Pixel coordinate grounding data
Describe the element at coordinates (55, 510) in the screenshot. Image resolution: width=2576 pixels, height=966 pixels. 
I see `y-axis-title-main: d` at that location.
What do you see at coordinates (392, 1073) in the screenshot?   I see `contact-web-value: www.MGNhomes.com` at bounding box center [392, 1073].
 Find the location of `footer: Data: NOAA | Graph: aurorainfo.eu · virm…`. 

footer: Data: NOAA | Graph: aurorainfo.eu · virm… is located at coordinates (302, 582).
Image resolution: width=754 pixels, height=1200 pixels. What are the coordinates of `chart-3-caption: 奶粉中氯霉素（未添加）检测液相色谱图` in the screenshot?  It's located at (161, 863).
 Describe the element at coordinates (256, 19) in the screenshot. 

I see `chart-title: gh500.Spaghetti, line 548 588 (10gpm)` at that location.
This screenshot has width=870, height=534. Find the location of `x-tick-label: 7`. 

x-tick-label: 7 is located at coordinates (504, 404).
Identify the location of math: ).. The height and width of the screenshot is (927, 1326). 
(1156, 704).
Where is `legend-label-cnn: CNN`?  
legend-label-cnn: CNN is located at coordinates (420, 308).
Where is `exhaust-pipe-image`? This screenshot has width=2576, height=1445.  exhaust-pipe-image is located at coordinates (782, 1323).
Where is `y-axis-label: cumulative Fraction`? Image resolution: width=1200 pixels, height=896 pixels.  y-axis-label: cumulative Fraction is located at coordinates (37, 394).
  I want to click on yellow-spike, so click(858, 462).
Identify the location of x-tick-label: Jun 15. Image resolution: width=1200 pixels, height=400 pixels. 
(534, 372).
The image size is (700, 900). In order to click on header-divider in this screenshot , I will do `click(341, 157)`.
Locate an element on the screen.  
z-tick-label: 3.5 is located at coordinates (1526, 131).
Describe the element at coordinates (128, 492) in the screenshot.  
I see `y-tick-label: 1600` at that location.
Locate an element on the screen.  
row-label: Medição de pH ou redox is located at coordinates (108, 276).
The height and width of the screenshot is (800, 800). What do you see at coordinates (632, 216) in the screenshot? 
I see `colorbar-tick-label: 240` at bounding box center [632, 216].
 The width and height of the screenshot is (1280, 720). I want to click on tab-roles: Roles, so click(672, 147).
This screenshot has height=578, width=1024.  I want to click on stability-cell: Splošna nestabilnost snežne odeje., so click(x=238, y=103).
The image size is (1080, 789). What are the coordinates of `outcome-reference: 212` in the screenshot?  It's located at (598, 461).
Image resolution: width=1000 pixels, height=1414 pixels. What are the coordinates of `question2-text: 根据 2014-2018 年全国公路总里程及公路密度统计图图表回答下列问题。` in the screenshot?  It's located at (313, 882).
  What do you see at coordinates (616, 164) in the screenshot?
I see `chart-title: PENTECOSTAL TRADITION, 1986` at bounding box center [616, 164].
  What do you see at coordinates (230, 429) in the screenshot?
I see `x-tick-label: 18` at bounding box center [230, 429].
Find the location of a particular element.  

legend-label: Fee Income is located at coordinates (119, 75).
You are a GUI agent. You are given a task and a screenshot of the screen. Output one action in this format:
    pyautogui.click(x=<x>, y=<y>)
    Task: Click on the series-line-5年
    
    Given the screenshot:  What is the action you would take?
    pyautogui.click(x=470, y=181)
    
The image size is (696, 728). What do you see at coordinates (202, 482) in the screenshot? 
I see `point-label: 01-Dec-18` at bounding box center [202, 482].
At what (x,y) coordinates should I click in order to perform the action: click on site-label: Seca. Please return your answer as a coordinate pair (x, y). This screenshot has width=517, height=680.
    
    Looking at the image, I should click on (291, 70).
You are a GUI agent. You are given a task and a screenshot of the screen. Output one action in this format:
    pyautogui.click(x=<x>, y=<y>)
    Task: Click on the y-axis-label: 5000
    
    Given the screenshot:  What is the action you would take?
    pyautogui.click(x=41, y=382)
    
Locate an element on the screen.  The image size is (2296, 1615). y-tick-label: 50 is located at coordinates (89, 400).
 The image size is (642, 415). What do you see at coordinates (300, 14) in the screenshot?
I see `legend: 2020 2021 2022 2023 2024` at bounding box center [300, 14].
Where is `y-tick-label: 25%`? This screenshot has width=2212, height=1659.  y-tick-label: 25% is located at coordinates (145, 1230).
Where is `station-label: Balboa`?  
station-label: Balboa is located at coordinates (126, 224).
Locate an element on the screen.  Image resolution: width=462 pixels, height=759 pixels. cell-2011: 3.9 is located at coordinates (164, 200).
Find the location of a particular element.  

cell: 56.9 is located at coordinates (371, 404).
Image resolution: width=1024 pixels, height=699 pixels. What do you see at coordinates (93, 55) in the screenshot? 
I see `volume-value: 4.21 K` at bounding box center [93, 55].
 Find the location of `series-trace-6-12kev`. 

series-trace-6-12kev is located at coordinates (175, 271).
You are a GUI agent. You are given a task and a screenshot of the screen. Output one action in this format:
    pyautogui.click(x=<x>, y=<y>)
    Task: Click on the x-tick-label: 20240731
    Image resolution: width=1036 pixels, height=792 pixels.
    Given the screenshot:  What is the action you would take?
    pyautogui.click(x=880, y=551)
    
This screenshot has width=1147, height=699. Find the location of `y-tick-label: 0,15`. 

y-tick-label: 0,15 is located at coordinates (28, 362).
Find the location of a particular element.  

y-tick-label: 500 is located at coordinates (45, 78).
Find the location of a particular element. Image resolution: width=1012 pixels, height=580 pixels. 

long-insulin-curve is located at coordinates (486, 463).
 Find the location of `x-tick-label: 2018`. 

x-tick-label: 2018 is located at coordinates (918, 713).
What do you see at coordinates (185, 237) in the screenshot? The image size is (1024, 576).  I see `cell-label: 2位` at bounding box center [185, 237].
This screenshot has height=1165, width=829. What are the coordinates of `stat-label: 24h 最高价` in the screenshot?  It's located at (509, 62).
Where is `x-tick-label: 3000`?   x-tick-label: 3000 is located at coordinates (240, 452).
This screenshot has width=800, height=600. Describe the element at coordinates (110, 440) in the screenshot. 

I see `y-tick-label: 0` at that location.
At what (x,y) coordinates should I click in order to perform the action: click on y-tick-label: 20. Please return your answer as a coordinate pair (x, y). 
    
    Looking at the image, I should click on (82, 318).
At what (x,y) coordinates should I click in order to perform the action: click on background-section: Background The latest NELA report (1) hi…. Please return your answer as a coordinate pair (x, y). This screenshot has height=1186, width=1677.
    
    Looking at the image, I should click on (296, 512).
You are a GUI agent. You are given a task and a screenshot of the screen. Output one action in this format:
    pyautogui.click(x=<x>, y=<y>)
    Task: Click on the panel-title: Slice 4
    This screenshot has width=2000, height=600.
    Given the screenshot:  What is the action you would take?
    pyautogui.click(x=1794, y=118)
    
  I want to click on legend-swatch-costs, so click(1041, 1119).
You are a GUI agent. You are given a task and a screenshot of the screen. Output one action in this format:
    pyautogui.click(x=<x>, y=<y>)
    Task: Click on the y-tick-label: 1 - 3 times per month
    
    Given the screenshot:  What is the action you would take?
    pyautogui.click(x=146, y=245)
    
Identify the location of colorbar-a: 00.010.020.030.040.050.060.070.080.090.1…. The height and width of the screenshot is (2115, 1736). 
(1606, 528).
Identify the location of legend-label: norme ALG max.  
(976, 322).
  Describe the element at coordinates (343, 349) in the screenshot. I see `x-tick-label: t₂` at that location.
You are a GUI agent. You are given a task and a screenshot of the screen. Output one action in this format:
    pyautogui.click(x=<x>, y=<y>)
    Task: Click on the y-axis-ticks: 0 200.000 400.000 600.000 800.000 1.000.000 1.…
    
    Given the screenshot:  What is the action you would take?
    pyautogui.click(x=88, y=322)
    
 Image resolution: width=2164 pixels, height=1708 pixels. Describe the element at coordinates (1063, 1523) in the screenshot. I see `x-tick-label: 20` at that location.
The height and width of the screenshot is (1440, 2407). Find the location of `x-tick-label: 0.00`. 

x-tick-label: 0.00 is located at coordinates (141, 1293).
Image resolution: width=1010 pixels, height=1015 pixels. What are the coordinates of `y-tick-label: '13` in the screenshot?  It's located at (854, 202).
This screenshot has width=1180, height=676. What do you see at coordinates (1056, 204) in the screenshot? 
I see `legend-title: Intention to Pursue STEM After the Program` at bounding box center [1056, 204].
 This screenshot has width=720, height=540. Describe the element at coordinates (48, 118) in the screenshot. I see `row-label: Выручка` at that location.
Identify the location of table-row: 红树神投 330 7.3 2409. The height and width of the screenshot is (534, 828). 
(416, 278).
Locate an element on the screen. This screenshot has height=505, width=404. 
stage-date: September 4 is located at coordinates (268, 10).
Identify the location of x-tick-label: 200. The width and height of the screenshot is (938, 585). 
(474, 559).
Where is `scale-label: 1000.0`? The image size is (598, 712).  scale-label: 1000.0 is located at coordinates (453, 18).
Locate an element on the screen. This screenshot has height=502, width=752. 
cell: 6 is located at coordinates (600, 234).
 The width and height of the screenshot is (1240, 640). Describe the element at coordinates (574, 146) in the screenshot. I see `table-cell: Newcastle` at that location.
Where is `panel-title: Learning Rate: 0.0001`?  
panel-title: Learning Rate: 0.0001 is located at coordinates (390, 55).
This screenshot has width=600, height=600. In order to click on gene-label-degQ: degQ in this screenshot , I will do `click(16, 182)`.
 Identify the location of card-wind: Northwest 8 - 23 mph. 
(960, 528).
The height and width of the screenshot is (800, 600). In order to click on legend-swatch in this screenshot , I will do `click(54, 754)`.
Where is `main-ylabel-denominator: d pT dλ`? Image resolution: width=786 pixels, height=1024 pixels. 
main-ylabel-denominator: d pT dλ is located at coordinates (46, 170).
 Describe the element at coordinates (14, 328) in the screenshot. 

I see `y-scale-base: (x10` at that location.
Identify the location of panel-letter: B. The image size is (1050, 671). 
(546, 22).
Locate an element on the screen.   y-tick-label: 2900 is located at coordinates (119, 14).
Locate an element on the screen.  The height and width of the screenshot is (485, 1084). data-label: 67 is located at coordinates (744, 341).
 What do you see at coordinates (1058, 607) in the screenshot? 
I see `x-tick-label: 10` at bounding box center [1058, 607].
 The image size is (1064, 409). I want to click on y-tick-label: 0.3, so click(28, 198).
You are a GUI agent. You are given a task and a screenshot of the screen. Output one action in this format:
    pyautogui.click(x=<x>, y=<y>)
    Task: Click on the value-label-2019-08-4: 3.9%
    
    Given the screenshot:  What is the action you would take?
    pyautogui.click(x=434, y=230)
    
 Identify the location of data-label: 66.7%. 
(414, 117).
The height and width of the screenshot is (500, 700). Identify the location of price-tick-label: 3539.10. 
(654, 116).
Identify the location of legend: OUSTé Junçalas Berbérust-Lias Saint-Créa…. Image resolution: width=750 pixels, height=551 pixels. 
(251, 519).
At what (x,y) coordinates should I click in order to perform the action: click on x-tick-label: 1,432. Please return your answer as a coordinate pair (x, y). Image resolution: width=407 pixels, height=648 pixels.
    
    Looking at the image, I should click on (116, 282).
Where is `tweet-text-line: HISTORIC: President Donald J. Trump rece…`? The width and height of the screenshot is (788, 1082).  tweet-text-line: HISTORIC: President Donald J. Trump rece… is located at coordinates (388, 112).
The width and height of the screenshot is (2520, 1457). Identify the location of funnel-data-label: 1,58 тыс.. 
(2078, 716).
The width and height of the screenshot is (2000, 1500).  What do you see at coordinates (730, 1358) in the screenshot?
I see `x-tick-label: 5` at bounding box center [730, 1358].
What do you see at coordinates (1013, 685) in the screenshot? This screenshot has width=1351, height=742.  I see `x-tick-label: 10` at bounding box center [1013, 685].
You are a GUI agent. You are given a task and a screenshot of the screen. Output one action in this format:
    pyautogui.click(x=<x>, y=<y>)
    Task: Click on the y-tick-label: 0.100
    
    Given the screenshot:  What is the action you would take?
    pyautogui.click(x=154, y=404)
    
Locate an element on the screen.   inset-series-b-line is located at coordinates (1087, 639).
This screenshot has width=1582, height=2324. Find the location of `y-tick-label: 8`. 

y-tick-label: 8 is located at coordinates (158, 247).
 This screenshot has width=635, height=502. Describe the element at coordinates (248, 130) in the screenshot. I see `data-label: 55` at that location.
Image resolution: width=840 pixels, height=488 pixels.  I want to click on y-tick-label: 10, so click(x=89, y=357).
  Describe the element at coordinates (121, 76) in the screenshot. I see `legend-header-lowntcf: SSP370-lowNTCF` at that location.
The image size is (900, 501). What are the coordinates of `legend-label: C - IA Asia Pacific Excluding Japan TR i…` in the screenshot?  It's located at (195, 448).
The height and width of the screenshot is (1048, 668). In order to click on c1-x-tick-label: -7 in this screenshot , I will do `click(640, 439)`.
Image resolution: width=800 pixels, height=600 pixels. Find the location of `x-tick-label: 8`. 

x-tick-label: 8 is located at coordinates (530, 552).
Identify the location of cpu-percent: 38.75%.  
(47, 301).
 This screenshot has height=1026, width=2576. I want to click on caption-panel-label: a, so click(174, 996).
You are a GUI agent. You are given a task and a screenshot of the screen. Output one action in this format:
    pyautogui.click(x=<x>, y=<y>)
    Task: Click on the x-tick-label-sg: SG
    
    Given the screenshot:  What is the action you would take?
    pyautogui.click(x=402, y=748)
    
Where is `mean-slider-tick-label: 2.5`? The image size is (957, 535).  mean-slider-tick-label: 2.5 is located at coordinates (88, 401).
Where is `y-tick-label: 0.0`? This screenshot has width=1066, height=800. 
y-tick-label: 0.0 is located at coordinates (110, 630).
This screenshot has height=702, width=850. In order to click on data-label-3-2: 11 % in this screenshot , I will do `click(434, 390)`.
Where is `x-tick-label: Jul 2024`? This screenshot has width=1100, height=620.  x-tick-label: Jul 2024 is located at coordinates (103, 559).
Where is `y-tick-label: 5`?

__Requirement__
Pick out every line of the records above that contains the string "denominator", with case counting, and copy each one in full.

__Written response__
Where is `main-ylabel-denominator: d pT dλ`? Image resolution: width=786 pixels, height=1024 pixels. 
main-ylabel-denominator: d pT dλ is located at coordinates (46, 170).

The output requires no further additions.